- **Task requirements**: Show all the lines in the data below that include the word "will".
---- Provided data
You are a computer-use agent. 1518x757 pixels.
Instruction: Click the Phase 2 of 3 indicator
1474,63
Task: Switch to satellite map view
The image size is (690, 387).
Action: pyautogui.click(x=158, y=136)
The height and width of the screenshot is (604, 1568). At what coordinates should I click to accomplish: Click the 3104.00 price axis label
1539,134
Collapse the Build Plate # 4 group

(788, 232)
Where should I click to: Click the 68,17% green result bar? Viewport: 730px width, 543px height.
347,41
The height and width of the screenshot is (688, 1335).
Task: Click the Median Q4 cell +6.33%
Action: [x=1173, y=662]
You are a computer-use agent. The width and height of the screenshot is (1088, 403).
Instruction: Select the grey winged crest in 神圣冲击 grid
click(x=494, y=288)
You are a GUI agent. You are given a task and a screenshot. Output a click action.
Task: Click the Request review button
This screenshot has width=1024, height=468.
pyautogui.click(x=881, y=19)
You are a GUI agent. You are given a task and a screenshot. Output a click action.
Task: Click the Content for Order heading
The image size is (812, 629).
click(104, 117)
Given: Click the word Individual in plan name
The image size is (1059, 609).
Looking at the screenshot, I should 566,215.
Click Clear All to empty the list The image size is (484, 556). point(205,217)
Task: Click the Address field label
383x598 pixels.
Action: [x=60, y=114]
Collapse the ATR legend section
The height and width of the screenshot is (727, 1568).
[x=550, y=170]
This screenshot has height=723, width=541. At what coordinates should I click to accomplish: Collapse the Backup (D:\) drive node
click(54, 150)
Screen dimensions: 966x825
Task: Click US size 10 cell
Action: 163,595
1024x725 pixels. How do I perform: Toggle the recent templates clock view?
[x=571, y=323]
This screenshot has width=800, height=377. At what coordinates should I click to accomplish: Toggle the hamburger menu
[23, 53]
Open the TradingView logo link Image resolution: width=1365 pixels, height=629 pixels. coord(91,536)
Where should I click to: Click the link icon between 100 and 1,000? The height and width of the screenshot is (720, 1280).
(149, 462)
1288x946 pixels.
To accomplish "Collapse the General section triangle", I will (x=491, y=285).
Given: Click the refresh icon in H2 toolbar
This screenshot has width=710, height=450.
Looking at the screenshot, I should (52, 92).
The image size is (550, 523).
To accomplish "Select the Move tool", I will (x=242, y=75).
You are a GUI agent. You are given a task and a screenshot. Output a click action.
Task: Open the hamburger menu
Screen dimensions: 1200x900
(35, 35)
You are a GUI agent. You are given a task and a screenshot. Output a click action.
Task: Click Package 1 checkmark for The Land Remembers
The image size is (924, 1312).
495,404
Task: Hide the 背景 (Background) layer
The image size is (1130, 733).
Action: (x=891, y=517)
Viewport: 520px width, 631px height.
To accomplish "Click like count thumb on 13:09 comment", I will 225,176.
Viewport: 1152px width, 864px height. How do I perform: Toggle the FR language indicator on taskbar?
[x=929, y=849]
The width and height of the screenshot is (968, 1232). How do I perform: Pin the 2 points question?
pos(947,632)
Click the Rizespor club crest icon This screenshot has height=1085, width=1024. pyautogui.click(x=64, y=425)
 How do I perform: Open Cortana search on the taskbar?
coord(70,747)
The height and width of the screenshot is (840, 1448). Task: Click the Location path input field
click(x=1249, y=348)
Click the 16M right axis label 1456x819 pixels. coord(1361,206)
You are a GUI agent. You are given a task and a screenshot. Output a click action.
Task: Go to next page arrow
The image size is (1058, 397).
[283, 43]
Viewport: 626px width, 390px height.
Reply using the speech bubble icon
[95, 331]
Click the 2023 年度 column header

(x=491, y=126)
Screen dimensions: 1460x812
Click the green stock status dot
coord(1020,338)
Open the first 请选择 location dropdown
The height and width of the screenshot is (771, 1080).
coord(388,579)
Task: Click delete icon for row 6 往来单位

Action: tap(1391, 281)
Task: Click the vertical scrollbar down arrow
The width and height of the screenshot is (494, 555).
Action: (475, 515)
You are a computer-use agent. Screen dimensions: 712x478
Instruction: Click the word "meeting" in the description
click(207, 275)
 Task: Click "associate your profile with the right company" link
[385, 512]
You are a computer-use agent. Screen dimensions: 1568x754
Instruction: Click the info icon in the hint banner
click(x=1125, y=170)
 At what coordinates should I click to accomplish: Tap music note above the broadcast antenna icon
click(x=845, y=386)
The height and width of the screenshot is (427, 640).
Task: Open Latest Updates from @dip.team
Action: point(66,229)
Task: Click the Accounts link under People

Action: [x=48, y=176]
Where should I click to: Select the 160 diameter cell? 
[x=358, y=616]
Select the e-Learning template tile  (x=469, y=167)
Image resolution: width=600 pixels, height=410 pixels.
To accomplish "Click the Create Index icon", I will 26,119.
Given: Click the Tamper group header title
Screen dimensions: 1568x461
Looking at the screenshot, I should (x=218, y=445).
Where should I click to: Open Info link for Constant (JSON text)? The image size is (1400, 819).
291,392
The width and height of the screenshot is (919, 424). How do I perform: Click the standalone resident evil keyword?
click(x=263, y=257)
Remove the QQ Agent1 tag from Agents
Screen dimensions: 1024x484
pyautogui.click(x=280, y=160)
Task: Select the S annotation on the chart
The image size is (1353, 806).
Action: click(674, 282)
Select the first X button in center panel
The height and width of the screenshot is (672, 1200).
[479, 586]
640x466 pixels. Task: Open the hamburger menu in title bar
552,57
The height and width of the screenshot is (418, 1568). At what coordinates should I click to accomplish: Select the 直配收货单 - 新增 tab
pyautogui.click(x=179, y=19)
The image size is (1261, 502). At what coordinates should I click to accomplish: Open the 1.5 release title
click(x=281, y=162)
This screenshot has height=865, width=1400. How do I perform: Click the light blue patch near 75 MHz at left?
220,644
--------
- **Response to this exercise**:
To accomplish "Collapse the General section triangle", I will (x=491, y=285).
To accomplish "Select the Move tool", I will (x=242, y=75).
To accomplish "Click like count thumb on 13:09 comment", I will 225,176.
To accomplish "Click the Create Index icon", I will 26,119.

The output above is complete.